Мы едим хлеб, который растет в поле. Мы живем воздухом, который дует вокруг нас, и мы отравлены воздухом, который слишком холоден или слишком горяч, слишком сух или слишком влажен. Время, которое кажется таким пустым, неделимым и божественным в своем приходе, разрезается и распродается на пустяки и лохмотья. Нужно покрасить дверь, починить замок. Мне нужны дрова, или масло, или мука, или соль; дом дымит, или у меня болит голова; затем налог; и дело, которое нужно совершить с человеком без сердца и мозгов, и жалящее воспоминание о язвительном или очень неловком слове — они съедают часы. Делай что хотим, у лета будут свои мухи. Если мы гуляем в лесу, мы должны кормить комаров. Если мы идем на рыбалку, мы должны ожидать мокрого пальто. Затем климат — большое препятствие для праздных людей. Мы часто решаем оставить заботу о погоде, но все же смотрим на облака и дождь.

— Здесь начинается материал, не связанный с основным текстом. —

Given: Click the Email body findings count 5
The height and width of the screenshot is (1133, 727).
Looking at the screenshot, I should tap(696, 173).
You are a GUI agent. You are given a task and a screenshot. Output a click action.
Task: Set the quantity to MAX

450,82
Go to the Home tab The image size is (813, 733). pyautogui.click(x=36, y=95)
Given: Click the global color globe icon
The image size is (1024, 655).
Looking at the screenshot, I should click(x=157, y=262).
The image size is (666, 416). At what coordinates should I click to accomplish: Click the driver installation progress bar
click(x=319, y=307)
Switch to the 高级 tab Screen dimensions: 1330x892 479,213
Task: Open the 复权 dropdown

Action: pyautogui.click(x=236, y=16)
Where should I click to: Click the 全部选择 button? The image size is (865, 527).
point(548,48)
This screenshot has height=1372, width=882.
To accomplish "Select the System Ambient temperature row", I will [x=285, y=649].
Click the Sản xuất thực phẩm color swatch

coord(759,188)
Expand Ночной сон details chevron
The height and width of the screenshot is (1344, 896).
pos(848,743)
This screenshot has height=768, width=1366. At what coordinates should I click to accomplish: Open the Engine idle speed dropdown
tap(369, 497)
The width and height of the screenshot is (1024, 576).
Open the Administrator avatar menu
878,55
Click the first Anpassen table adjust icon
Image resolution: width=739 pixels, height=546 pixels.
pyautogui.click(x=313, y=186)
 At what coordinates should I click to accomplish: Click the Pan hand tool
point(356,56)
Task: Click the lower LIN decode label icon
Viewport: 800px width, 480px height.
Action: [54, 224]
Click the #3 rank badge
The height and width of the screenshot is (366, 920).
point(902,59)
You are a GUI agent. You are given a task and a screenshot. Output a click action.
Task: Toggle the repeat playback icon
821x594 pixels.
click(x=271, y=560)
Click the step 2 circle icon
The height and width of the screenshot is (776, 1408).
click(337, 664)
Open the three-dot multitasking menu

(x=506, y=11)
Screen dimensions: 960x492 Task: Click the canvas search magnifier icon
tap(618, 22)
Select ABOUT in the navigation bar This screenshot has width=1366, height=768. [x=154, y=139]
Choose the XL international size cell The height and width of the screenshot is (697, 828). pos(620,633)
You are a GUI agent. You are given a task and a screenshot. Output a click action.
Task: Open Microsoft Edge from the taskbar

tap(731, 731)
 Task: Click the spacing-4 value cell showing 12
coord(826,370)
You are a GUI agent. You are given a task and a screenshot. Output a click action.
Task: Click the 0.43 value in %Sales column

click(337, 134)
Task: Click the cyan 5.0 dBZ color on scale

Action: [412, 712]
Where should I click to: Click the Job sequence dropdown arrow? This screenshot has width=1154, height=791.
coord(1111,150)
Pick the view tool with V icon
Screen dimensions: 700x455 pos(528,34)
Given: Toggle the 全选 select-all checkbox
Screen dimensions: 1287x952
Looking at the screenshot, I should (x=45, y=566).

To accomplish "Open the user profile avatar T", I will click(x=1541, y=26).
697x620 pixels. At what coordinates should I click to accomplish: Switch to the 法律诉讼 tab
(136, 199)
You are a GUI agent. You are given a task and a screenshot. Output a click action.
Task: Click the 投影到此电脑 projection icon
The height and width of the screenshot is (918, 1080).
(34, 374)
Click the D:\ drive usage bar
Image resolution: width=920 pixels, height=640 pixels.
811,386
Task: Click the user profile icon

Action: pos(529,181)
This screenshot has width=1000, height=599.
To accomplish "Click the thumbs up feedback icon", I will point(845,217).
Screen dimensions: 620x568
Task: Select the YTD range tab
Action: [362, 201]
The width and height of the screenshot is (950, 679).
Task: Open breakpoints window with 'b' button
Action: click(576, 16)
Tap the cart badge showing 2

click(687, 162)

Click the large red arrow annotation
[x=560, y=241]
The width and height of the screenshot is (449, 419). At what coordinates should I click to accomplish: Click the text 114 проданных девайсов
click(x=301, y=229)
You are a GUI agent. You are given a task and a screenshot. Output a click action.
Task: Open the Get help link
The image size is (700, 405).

Мы учимся на этом мелком опыте, который узурпирует часы и годы. Твердая почва и четыре месяца снега делают обитателя северной умеренной зоны мудрее и способнее своего собрата, который наслаждается застывшей улыбкой тропиков. Островитянин может бродить весь день по своему желанию. Ночью он может спать на циновке под луной, и везде, где растет дикая финиковая пальма, природа, даже без молитвы, накрыла стол для его утренней трапезы. Северянин поневоле домохозяин. Он должен варить, печь, солить и консервировать свою пищу. Он должен складывать дрова и уголь. Но так как случается, что ни один удар труда нельзя нанести без нового знакомства с природой; и так как природа неисчерпаемо значима, жители этих климатов всегда превосходили южан в силе. Такова ценность этих вещей, что человек, знающий другие вещи, никогда не может знать слишком много об этих. Пусть у него будут точные восприятия. Пусть он, если у него есть руки, действует; если глаза, измеряет и различает; пусть он принимает и собирает каждый факт химии, естественной истории и экономики; чем больше у него есть, тем меньше он желает расстаться с чем-либо. Время всегда приносит случаи, которые раскрывают их ценность. Некоторая мудрость исходит из каждого естественного и невинного действия. Домашний человек, который не любит никакой музыки так сильно, как свои кухонные часы и мелодии, которые поют ему поленья, когда они горят в очаге, имеет утешения, о которых другие никогда не мечтают. Применение средств к целям обеспечивает победу и песни победы не меньше на ферме или в лавке, чем в тактике партии или войны. Хороший хозяин находит метод столь же эффективным при укладке дров в сарае или при сборе фруктов в погребе, как в кампаниях на полуострове или в архивах Государственного департамента. В дождливый день он строит верстак или приводит в порядок свой ящик с инструментами в углу амбарной комнаты, наполняя его гвоздями, буравом, щипцами, отверткой и долотом. В этом он вкушает старую радость юности и детства, кошачью любовь к чердакам, шкафам и зернохранилищам, и к удобствам долгого ведения хозяйства. Его сад или его птичий двор — очень жалкие места, может быть — рассказывают ему много приятных анекдотов. Можно найти аргумент в пользу оптимизма в обильном потоке этого сахаристого элемента удовольствия в каждом пригороде и на краю доброго мира. Пусть человек соблюдает закон — любой закон — и его путь будет усеян удовлетворениями. В качестве наших удовольствий разницы больше, чем в их количестве.